Model outputs variable length data

How severe does this issue affect your experience of using Ray?

  • Medium: It contributes to significant difficulty to complete my task, but I can work around it.

Context:
In my pipeline I have an image, I break the image up into tiles and then perform inference on each tile. The model outputs multiple polygons for each tile. Each polygon also has an integer class id. In each tile, the number of polygons is variable and the number of coordinates in each polygon is also variable. After I finish the inference and get the polygon and class id data I do a groupby over all the tiles to get the polygon and class id data for each image.

Current solution:
Since each polygon has a class id I created a python dataclass:
@dataclass
PolygonData:
class_id: int
polygon_coords: np.array

Then the inference result would be a list of polygon data:
@dataclass
InferenceResult:
inference_result: List[PolygonData]

row[“inference_result”] = InferenceResult(…)

Lists came to mind because there is a variable number of polygons for each tile/inference result. I had to make a dataclass to wrap the list because ray didn’t like it when my column value was a list.

When I stitch the tiles/do the groupby, I combine all of the InferenceResult’s for all the tiles.

My code works but it uses more memory and is slow, I get the warning from ray “Falling back to using pandas block type, which is slower and consumes more memory.”

Alternative solution:
I thought about creating separate numpy arrays for the class_ids and polygon coords for each tile:
row[“class_ids”] = np.array(…)
row[“polygons”] = np.array(…)
but then I need to pad each polygon array since they’re variable lengths. I’d have to remove the pad and then repad it again in a future post-processing step. This seems more tedious and error prone.

I’m wondering if using padding with numpy arrays is the recommended approach here (since numpy arrays seem to be encouraged by ray) or if you have better alternative approach(s) (other data structures/data types) for dealing with variable length model outputs

This is related to another post I made: Ray Column With Custom Python Dataclass Type

Hey @kaylahardie , I’m not sure if padding is the right approach here.

Sounds like you have lists of varying length in each row? Is it all similar to what we do for object detection? Object Detection Batch Inference with PyTorch — Ray 2.11.0

I had to make a dataclass to wrap the list because ray didn’t like it when my column value was a list.

What did you see in STDOUT?

The model output that I’m storing in a ray dataset column will be a list that varies in length and the elements in the list will be numpy arrays of varying lengths.

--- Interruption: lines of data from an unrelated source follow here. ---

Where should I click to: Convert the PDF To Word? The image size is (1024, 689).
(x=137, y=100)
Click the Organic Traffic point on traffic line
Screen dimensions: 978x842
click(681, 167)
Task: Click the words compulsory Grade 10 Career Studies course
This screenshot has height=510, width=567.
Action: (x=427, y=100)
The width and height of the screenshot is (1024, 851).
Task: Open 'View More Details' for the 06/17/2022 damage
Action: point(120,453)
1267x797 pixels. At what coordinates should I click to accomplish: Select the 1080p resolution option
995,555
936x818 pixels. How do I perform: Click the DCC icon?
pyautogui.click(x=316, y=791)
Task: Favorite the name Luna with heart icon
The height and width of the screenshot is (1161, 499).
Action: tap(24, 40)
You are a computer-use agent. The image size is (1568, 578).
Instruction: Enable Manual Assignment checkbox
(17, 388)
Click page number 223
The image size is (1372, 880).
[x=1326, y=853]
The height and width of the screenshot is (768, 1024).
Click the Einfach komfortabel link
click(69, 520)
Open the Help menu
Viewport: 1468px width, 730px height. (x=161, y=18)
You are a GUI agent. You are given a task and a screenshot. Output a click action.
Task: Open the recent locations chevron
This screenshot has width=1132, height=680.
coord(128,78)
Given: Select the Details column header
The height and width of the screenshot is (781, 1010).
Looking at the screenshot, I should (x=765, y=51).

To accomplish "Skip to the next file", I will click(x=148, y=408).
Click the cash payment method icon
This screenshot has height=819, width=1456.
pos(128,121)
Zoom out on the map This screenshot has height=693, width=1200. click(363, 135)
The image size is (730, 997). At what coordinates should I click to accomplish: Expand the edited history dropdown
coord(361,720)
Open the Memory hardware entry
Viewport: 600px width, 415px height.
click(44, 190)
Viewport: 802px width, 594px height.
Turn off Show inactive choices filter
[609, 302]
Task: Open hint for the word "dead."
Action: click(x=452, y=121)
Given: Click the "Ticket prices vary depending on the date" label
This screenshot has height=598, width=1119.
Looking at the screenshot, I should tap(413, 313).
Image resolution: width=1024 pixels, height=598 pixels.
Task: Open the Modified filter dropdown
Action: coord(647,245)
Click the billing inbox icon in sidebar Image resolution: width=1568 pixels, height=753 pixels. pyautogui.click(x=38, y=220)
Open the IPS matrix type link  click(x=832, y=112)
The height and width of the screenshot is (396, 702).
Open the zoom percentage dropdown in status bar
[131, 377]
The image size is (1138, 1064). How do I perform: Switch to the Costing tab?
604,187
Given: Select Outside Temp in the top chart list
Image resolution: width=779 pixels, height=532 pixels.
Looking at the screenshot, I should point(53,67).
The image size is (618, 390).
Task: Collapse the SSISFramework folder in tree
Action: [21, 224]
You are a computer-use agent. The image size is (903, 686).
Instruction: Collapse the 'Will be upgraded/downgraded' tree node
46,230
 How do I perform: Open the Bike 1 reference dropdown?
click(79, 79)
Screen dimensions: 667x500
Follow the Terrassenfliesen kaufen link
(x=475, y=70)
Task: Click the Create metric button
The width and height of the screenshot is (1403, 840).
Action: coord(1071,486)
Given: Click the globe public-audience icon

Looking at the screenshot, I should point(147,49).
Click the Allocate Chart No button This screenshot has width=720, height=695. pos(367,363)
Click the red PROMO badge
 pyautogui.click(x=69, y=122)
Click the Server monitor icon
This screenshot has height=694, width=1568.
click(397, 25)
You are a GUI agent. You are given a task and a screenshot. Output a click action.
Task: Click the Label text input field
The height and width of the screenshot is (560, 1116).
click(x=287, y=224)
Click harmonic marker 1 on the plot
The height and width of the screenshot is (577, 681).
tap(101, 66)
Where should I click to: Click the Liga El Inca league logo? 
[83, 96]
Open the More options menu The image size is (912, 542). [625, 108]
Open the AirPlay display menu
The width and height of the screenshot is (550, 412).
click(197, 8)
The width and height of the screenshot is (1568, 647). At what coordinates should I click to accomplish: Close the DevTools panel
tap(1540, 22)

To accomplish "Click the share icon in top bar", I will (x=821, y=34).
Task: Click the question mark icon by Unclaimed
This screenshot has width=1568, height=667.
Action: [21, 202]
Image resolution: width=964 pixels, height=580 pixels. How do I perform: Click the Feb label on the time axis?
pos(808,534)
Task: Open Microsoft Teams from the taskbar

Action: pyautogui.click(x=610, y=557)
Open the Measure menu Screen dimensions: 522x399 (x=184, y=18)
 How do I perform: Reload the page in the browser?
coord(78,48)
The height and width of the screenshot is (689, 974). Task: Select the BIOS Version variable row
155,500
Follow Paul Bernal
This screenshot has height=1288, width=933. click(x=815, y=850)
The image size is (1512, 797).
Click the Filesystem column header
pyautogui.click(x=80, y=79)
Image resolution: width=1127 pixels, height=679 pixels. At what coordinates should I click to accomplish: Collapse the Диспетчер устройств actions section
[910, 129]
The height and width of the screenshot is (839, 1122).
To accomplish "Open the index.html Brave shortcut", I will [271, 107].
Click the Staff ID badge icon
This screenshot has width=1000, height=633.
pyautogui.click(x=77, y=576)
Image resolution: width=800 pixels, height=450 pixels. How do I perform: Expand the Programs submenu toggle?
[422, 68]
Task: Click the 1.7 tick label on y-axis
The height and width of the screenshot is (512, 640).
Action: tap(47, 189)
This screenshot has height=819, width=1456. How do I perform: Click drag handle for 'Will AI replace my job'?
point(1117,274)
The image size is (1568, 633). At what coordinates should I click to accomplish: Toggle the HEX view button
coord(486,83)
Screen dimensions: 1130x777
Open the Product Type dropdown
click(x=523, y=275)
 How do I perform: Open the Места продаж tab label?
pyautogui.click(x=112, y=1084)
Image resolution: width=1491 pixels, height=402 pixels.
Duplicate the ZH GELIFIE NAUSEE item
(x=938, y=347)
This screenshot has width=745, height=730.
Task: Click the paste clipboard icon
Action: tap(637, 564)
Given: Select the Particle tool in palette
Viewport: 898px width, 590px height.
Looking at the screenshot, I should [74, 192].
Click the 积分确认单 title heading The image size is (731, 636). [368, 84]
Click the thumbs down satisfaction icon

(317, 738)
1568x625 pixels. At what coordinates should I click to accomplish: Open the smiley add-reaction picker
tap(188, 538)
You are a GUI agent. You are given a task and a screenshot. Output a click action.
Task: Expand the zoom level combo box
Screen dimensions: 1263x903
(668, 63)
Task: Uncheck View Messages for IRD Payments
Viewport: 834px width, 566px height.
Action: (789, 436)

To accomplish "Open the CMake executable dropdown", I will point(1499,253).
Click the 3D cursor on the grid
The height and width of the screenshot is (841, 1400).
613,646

For example, one row value for the model output column may look like:

[np.array([[1,2], [3, 4]]), np.array([[5,2], [3, 2], [1,2]])]

Another row value for the model output column may look like:

[np.array([[1,2], [0, 9]])]

Looking at the latest ray release - I was running into [data] fix nested ragged ndarray by raulchen · Pull Request #44236 · ray-project/ray · GitHub bug before. I thought the problem was the lists because when I wrapped the list in a dataclass my code worked.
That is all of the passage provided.